Over the past year, Parker Poe’s pro bono efforts have included representing Ukrainians and Afghans in asylum applications, helping to create a program to address financial instability for individuals returning from incarceration, and representing the interests of abused and neglected children in the Carolinas and Georgia.

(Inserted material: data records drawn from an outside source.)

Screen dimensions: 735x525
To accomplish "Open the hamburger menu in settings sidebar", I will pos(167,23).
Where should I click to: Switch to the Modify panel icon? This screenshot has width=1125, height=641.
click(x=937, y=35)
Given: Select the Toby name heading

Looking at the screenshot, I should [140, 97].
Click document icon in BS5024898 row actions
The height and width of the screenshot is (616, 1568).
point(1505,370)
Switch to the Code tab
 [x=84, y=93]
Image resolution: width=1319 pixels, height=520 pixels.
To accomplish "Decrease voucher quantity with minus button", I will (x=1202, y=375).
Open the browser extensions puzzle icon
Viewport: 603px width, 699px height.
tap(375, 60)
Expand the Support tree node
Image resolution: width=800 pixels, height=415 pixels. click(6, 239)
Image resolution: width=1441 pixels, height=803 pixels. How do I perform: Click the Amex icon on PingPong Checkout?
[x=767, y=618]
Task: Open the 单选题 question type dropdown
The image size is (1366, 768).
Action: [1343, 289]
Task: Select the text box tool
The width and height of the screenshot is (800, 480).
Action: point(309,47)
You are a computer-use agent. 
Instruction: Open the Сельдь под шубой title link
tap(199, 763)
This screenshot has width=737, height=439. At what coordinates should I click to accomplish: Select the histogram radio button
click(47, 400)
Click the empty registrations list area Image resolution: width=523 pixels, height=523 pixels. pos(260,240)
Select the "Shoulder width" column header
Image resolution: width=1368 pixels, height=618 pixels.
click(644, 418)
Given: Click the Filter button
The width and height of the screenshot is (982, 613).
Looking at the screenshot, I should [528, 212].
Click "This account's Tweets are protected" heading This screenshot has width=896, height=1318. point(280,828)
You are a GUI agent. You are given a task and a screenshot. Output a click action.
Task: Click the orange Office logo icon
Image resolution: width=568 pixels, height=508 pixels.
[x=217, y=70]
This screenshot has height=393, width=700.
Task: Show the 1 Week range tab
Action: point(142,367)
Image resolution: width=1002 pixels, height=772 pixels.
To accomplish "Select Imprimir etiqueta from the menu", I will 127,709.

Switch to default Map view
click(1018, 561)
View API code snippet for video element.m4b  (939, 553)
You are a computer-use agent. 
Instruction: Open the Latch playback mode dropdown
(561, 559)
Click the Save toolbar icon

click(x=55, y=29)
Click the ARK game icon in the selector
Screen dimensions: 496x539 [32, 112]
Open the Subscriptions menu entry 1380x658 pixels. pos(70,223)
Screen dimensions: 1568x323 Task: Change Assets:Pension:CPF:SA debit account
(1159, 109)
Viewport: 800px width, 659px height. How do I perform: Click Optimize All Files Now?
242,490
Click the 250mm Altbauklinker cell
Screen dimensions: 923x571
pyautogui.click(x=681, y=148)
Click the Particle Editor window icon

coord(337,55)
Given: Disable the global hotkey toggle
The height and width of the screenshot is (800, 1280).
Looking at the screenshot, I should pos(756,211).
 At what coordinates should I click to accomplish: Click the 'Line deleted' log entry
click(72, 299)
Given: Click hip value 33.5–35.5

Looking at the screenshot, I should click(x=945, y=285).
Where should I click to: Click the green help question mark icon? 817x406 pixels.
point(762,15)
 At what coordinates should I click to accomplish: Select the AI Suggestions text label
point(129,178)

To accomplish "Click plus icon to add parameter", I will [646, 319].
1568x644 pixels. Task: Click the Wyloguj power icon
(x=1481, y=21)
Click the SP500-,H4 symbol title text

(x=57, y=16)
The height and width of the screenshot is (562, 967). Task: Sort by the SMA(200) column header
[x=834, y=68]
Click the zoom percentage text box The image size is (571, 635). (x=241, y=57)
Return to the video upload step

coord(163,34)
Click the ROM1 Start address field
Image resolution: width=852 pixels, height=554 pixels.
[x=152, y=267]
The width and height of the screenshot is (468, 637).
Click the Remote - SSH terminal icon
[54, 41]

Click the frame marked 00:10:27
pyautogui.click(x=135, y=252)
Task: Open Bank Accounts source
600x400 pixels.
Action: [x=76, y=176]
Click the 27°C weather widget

Those are just a few ways our attorneys are committed to using their unique skills to serve our communities by offering free representation to those who need it. Below is additional detail on those efforts and other examples of our pro bono impact from the past year:
- Providing legal assistance for Afghan and Ukrainian refugees seeking asylum. Raleigh associate Tiffany Burba organized the firm’s efforts to represent Afghan and Ukrainian refugees through multiple partnerships with Pisgah Legal Services, Lawyers for Good Government (L4GG), other law firms, and companies. Charleston counsel Elizabeth Applegate Dieck, Raleigh counsel Miguel Manna, Raleigh associates Laura Goode and Zack Anstett, and Columbia associate Dayton Riddle are among the attorneys who represented asylum seekers. They provided legal services for Ukrainian and Afghan nationals in the U.S. to apply for asylum and temporary protected status. Tiffany Burba received the Parker Poe Pro Bono Leadership Award for her efforts in this area.
- Representing abused and neglected children through the Guardian ad Litem program. Charlotte partner Will Esser coordinates the Guardian ad Litem cases that Parker Poe handles in North Carolina. Many of our attorneys take cases, including managing partner Tom Griffin; associate general counsel Maya Engle; Atlanta partner Cheryl Shaw and counsel Laurance Warco; Charleston associate Josh Umbarger; Raleigh partners Steve Carey and Bruce Thompson as well as associates Marie Farmer, Daniel Knight, Stacy Little, and Adam Setzer; and Charlotte partners Eric Cottrell, Ashley Edwards, and Kyle Musgrove. Our firm has a long history with the Guardian ad Litem program representing children before the North Carolina Supreme Court and Court of Appeals.
- Helping the formerly incarcerated get back on their feet. Charlotte partner Elizabeth Trenary played an extensive role in the creation of the Excel Pilot Program, which is a partnership between StepUp Durham, the City of Durham, the Center for Guaranteed Income Research at the University of Pennsylvania, and Mayors for a Guaranteed Income. The program provides formerly incarcerated individuals with a guaranteed income check each month, and it will evaluate guaranteed income’s effects on recidivism, employment, economic security, and income volatility. Elizabeth Trenary was a co-recipient of the Parker Poe Pro Bono Project Award for her efforts in this area. Robert Osborne also received the Parker Poe Pro Bono Project Award for his work on an appellate matter related to the First Amendment.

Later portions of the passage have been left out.